[[ DATASET EXCERPTS, beginning ]]

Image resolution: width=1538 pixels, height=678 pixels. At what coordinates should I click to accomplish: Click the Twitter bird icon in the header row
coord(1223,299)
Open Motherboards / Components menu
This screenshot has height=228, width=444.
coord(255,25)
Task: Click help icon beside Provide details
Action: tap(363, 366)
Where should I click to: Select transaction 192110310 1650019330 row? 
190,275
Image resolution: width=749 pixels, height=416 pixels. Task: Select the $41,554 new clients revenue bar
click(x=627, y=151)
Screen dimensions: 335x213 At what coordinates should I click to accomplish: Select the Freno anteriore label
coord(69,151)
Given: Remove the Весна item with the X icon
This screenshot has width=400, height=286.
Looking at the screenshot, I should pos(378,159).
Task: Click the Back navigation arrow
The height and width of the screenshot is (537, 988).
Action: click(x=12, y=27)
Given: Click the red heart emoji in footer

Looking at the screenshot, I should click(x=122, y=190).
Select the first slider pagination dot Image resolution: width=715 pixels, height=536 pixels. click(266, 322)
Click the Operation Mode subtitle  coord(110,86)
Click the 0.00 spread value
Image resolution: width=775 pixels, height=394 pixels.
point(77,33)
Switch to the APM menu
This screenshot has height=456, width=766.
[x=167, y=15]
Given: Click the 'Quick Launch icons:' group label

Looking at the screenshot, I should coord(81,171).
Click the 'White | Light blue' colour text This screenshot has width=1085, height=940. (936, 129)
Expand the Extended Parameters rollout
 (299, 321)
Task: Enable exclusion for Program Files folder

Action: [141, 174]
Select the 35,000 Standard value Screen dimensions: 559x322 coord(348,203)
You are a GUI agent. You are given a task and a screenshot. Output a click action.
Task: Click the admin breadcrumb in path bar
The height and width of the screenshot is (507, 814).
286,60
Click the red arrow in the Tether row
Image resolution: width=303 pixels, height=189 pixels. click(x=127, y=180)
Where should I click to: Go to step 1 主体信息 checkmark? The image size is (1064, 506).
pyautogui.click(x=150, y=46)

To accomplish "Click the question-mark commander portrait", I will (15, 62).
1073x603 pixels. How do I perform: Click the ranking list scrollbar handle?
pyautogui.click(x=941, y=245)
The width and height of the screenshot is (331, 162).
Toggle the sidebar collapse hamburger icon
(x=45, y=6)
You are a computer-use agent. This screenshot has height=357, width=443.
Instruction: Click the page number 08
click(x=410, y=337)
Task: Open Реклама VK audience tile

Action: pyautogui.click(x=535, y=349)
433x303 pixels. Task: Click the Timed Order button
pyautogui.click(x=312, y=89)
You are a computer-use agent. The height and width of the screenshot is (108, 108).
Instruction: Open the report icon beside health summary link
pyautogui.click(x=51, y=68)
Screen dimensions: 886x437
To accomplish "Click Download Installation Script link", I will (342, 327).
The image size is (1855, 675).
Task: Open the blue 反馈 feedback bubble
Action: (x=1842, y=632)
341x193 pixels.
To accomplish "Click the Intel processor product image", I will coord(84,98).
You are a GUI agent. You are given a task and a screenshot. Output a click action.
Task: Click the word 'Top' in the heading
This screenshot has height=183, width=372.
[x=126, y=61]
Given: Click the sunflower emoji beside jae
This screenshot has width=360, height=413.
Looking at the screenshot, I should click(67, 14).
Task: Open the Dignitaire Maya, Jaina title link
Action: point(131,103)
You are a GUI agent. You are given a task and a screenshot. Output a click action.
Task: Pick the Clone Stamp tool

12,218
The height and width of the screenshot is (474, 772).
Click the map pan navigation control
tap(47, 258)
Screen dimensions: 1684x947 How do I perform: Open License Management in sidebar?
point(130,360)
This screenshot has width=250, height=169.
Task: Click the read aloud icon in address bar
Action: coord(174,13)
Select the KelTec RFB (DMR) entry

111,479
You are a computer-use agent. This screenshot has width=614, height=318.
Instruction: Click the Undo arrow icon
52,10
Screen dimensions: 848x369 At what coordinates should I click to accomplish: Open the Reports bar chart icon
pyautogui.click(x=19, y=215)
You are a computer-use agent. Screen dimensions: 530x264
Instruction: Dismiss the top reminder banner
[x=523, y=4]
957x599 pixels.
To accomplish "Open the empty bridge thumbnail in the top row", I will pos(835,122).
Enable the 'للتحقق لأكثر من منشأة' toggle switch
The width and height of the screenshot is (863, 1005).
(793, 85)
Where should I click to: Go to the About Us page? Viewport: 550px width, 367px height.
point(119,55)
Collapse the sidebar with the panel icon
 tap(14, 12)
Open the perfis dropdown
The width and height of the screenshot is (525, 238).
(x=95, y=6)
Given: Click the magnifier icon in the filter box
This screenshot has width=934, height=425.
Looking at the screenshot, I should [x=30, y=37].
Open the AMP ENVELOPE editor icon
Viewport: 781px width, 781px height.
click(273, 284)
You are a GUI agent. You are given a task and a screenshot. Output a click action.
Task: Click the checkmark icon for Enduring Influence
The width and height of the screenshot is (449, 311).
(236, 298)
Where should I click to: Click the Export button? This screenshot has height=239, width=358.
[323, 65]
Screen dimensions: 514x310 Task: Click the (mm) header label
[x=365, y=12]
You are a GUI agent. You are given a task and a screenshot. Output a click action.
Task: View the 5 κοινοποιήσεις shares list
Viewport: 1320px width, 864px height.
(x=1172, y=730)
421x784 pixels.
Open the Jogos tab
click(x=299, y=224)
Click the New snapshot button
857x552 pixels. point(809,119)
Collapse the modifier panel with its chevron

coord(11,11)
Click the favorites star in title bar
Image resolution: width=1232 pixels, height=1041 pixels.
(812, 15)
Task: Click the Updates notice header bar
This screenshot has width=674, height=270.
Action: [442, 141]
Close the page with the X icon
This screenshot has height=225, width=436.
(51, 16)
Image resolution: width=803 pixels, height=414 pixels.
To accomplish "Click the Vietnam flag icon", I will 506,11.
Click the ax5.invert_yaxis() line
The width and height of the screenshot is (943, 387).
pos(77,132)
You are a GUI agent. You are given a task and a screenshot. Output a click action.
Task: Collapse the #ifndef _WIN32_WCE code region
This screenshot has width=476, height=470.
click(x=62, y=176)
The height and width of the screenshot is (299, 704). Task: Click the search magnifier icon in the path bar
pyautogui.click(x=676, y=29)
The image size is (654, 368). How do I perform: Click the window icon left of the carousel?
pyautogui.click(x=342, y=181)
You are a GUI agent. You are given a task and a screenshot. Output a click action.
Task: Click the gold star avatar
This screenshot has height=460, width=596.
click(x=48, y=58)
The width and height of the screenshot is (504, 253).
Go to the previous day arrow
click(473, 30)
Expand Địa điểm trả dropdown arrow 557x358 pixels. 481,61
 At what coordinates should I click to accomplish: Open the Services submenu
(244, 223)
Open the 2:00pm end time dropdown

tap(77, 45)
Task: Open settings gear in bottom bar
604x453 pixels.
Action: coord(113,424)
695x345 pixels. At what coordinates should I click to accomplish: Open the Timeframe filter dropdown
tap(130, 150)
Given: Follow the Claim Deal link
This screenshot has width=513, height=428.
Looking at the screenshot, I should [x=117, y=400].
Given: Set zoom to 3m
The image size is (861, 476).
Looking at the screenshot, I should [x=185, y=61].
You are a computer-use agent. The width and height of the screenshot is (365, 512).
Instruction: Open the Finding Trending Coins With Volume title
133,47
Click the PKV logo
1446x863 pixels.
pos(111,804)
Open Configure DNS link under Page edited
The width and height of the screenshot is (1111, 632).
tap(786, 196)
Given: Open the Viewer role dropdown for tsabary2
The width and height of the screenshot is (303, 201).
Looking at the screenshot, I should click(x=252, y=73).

[[ DATASET EXCERPTS, end ]]

WORK TASK: Transcribe the records exactly as given.

TASK ANSWER:
Image resolution: width=1538 pixels, height=678 pixels. At what coordinates should I click to accomplish: Click the Twitter bird icon in the header row
coord(1223,299)
Open Motherboards / Components menu
This screenshot has height=228, width=444.
coord(255,25)
Task: Click help icon beside Provide details
Action: tap(363, 366)
Where should I click to: Select transaction 192110310 1650019330 row? 
190,275
Image resolution: width=749 pixels, height=416 pixels. Task: Select the $41,554 new clients revenue bar
click(x=627, y=151)
Screen dimensions: 335x213 At what coordinates should I click to accomplish: Select the Freno anteriore label
coord(69,151)
Given: Remove the Весна item with the X icon
This screenshot has width=400, height=286.
Looking at the screenshot, I should pos(378,159).
Task: Click the Back navigation arrow
The height and width of the screenshot is (537, 988).
Action: click(x=12, y=27)
Given: Click the red heart emoji in footer

Looking at the screenshot, I should click(x=122, y=190).
Select the first slider pagination dot Image resolution: width=715 pixels, height=536 pixels. click(266, 322)
Click the Operation Mode subtitle  coord(110,86)
Click the 0.00 spread value
Image resolution: width=775 pixels, height=394 pixels.
point(77,33)
Switch to the APM menu
This screenshot has height=456, width=766.
[x=167, y=15]
Given: Click the 'Quick Launch icons:' group label

Looking at the screenshot, I should coord(81,171).
Click the 'White | Light blue' colour text This screenshot has width=1085, height=940. (936, 129)
Expand the Extended Parameters rollout
 (299, 321)
Task: Enable exclusion for Program Files folder

Action: [141, 174]
Select the 35,000 Standard value Screen dimensions: 559x322 coord(348,203)
You are a GUI agent. You are given a task and a screenshot. Output a click action.
Task: Click the admin breadcrumb in path bar
The height and width of the screenshot is (507, 814).
286,60
Click the red arrow in the Tether row
Image resolution: width=303 pixels, height=189 pixels. click(x=127, y=180)
Where should I click to: Go to step 1 主体信息 checkmark? The image size is (1064, 506).
pyautogui.click(x=150, y=46)

To accomplish "Click the question-mark commander portrait", I will (15, 62).
1073x603 pixels. How do I perform: Click the ranking list scrollbar handle?
pyautogui.click(x=941, y=245)
The width and height of the screenshot is (331, 162).
Toggle the sidebar collapse hamburger icon
(x=45, y=6)
You are a computer-use agent. This screenshot has height=357, width=443.
Instruction: Click the page number 08
click(x=410, y=337)
Task: Open Реклама VK audience tile

Action: pyautogui.click(x=535, y=349)
433x303 pixels. Task: Click the Timed Order button
pyautogui.click(x=312, y=89)
You are a computer-use agent. The height and width of the screenshot is (108, 108).
Instruction: Open the report icon beside health summary link
pyautogui.click(x=51, y=68)
Screen dimensions: 886x437
To accomplish "Click Download Installation Script link", I will (342, 327).
The image size is (1855, 675).
Task: Open the blue 反馈 feedback bubble
Action: (x=1842, y=632)
341x193 pixels.
To accomplish "Click the Intel processor product image", I will coord(84,98).
You are a GUI agent. You are given a task and a screenshot. Output a click action.
Task: Click the word 'Top' in the heading
This screenshot has height=183, width=372.
[x=126, y=61]
Given: Click the sunflower emoji beside jae
This screenshot has width=360, height=413.
Looking at the screenshot, I should click(67, 14).
Task: Open the Dignitaire Maya, Jaina title link
Action: point(131,103)
You are a GUI agent. You are given a task and a screenshot. Output a click action.
Task: Pick the Clone Stamp tool

12,218
The height and width of the screenshot is (474, 772).
Click the map pan navigation control
tap(47, 258)
Screen dimensions: 1684x947 How do I perform: Open License Management in sidebar?
point(130,360)
This screenshot has width=250, height=169.
Task: Click the read aloud icon in address bar
Action: coord(174,13)
Select the KelTec RFB (DMR) entry

111,479
You are a computer-use agent. This screenshot has width=614, height=318.
Instruction: Click the Undo arrow icon
52,10
Screen dimensions: 848x369 At what coordinates should I click to accomplish: Open the Reports bar chart icon
pyautogui.click(x=19, y=215)
You are a computer-use agent. Screen dimensions: 530x264
Instruction: Dismiss the top reminder banner
[x=523, y=4]
957x599 pixels.
To accomplish "Open the empty bridge thumbnail in the top row", I will pos(835,122).
Enable the 'للتحقق لأكثر من منشأة' toggle switch
The width and height of the screenshot is (863, 1005).
(793, 85)
Where should I click to: Go to the About Us page? Viewport: 550px width, 367px height.
point(119,55)
Collapse the sidebar with the panel icon
 tap(14, 12)
Open the perfis dropdown
The width and height of the screenshot is (525, 238).
(x=95, y=6)
Given: Click the magnifier icon in the filter box
This screenshot has width=934, height=425.
Looking at the screenshot, I should [x=30, y=37].
Open the AMP ENVELOPE editor icon
Viewport: 781px width, 781px height.
click(273, 284)
You are a GUI agent. You are given a task and a screenshot. Output a click action.
Task: Click the checkmark icon for Enduring Influence
The width and height of the screenshot is (449, 311).
(236, 298)
Where should I click to: Click the Export button? This screenshot has height=239, width=358.
[323, 65]
Screen dimensions: 514x310 Task: Click the (mm) header label
[x=365, y=12]
You are a GUI agent. You are given a task and a screenshot. Output a click action.
Task: View the 5 κοινοποιήσεις shares list
Viewport: 1320px width, 864px height.
(x=1172, y=730)
421x784 pixels.
Open the Jogos tab
click(x=299, y=224)
Click the New snapshot button
857x552 pixels. point(809,119)
Collapse the modifier panel with its chevron

coord(11,11)
Click the favorites star in title bar
Image resolution: width=1232 pixels, height=1041 pixels.
(812, 15)
Task: Click the Updates notice header bar
This screenshot has width=674, height=270.
Action: [442, 141]
Close the page with the X icon
This screenshot has height=225, width=436.
(51, 16)
Image resolution: width=803 pixels, height=414 pixels.
To accomplish "Click the Vietnam flag icon", I will 506,11.
Click the ax5.invert_yaxis() line
The width and height of the screenshot is (943, 387).
pos(77,132)
You are a GUI agent. You are given a task and a screenshot. Output a click action.
Task: Collapse the #ifndef _WIN32_WCE code region
This screenshot has width=476, height=470.
click(x=62, y=176)
The height and width of the screenshot is (299, 704). Task: Click the search magnifier icon in the path bar
pyautogui.click(x=676, y=29)
The image size is (654, 368). How do I perform: Click the window icon left of the carousel?
pyautogui.click(x=342, y=181)
You are a GUI agent. You are given a task and a screenshot. Output a click action.
Task: Click the gold star avatar
This screenshot has height=460, width=596.
click(x=48, y=58)
The width and height of the screenshot is (504, 253).
Go to the previous day arrow
click(473, 30)
Expand Địa điểm trả dropdown arrow 557x358 pixels. 481,61
 At what coordinates should I click to accomplish: Open the Services submenu
(244, 223)
Open the 2:00pm end time dropdown

tap(77, 45)
Task: Open settings gear in bottom bar
604x453 pixels.
Action: coord(113,424)
695x345 pixels. At what coordinates should I click to accomplish: Open the Timeframe filter dropdown
tap(130, 150)
Given: Follow the Claim Deal link
This screenshot has width=513, height=428.
Looking at the screenshot, I should [x=117, y=400].
Given: Set zoom to 3m
The image size is (861, 476).
Looking at the screenshot, I should [x=185, y=61].
You are a computer-use agent. The width and height of the screenshot is (365, 512).
Instruction: Open the Finding Trending Coins With Volume title
133,47
Click the PKV logo
1446x863 pixels.
pos(111,804)
Open Configure DNS link under Page edited
The width and height of the screenshot is (1111, 632).
tap(786, 196)
Given: Open the Viewer role dropdown for tsabary2
The width and height of the screenshot is (303, 201).
Looking at the screenshot, I should click(x=252, y=73).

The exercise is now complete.